No, David, I’m not getting paid. I wish I was. :-)

I’m not really sure why you would be hesitant to try it because two bloggers talked about the benefits. Seems to me that’d be a good thing.

Sorry, I guess I was just being paranoid, and the fact that Darren is listed as your #1 Friend in the sidebar made me a bit curious, especially as your Aweber link has some kind of ID that looks like an affiliate type link in the URL. A lot of bloggers talked about Entrecard and agloco and other wonders…didn’t mean they were worth trying though…

Yes, my Aweber link is an affiliate link and I’m sure Darren does the same. But, neither he nor I would have any credibility if we typed stuff only for the buck. I think you will find universal respect for Aweber as a company, though.

Okay, that’s good to know ;-)

I found a plugin that allows one to create editable and nicely controlled popovers from MaxBlogPress (although that requires an email subscription and inserts a text link unless you upgrade to the Pro version). Are there any others out there that do the same job?

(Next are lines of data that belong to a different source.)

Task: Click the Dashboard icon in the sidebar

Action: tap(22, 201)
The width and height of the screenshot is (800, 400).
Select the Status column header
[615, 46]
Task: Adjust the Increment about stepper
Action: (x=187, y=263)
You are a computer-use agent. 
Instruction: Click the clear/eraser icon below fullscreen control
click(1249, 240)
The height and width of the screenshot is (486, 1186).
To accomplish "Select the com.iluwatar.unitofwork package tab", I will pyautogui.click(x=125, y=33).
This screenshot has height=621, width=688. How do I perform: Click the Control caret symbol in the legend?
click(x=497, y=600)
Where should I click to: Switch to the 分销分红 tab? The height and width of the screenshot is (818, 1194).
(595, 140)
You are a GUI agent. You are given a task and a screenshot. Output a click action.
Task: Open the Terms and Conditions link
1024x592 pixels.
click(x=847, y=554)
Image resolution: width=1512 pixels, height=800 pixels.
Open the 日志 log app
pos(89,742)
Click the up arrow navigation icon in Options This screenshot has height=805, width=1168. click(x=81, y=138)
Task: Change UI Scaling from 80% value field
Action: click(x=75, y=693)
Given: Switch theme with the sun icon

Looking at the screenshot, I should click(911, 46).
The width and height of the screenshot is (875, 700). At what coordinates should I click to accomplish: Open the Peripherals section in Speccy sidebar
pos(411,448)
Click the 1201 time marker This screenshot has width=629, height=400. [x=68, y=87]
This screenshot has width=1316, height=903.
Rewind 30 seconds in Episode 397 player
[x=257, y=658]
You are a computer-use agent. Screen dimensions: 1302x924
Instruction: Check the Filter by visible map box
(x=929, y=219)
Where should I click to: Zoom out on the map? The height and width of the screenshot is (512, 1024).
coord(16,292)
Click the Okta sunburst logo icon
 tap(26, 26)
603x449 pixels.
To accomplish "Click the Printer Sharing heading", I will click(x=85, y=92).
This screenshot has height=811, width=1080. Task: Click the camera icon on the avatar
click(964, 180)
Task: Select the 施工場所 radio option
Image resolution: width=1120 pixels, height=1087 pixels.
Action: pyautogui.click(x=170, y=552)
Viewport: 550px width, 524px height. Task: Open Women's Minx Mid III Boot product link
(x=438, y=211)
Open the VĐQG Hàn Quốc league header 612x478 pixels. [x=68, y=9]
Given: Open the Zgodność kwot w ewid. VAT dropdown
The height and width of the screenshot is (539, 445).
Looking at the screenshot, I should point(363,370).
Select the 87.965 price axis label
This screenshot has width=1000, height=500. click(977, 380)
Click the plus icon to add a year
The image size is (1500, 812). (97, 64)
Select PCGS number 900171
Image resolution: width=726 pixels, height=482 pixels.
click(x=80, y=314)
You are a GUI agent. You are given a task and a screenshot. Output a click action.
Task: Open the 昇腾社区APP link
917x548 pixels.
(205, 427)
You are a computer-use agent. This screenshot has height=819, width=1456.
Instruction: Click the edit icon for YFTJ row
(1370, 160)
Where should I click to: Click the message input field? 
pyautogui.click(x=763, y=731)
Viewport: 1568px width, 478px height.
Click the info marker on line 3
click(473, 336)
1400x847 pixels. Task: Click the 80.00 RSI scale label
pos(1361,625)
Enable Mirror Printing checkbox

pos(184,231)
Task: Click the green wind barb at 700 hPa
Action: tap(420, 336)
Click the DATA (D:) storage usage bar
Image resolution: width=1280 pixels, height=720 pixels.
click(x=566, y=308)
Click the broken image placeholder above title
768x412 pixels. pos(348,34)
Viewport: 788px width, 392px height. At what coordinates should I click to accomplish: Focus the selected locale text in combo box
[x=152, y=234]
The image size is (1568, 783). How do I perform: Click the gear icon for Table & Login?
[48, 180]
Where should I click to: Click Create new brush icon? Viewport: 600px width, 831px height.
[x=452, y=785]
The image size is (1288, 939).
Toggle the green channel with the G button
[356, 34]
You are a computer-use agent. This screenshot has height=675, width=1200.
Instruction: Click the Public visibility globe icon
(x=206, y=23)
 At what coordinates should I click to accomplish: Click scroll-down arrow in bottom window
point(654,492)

There probably are, but I’m not familiar with them off hand. The pop-over form I used was built into the Aweber system.

The last one I used (my prior version) was programmed manually. You can probably search Google and find code for creating them yourself. It is basically just a DIV layer, hidden by CSS, that uses javascript to bring into view. IF you know a little code, its not hard to do it yourself.

Thanks for your insight. I sent your blog over to my team so they can see how implementing the pop over will help them.

So far as I am concerned this is only one side of the stats, are you paying for it on the opposite side? How many visitors are clicking off the page without reading anything because of the pop? I do a lot of usability testing and its very well established that when a user hits a site they’re looking for something specific and nothing throws them off or frustrates them more than an unexpected detour like a popup/over. Obviously the goals of your site may be different and you probably just need to balance the trade off in loss of the users who are frustrated with the need to build the email list.

I guess my thinking is that all too often people look at things like this very one sided and often forget the level of unspoken frustration that these sorts of design changes can have.

Its my experience that I never sign up for a mailing list through a form like that. I have to find something of value on the site first and so if its my first visit (or first in awhile) I’ve not been given a chance to evaluate the value of one more email in my inbox. I find that the links at the end of a post are far more enticing. This of course only applies to me.

If you have time to invest in it I’d be very curious what the opposite impact to your bounce rate has been. I doubt its huge as most will click through it but I bet theres a trackable change in that aspect however minor it may be.

It’s hard to tell, Doug. According to Analytics, there might be a slight 1-2% uptick in bounce rate, but it is negligible. And the traffic to the site has most certainly not decreased.

I think what it comes down to is this:
(1) This site needs to make money, build lists and operate as a business or it will go offline.
(2) The mailing list is important to that.
(3) I have a 7-day cookie on the pop-over so as not to annoy repeat visitors.
(4) While you click the links at the bottom of the post, my stats show that you’re in the minority.
(5) Affect on traffic has been none and I’ve received zero complaints.

So, at the end of the day, I do what I gotta do. This isn’t a charity. And I believe I’m being very respectful in the way I have it set up.

I would totally agree, just curious what the stats said about it. It seems sometimes to me that many bloggers and web developers take actions like this without weighing both sides or measuring the effects of various changes like this. There’s very much a fad/trend following effect on the web that ends up with sites eliminating core users because of not considering all the effects.

I figured that it wasn’t a big effect and the upswing in subscribers looks like it was very much worth the addition. I’d love to hear general stats at some point about whether or not the upswing in email subs actually produces additional income (or meets whatever other goal you have set for it) or not.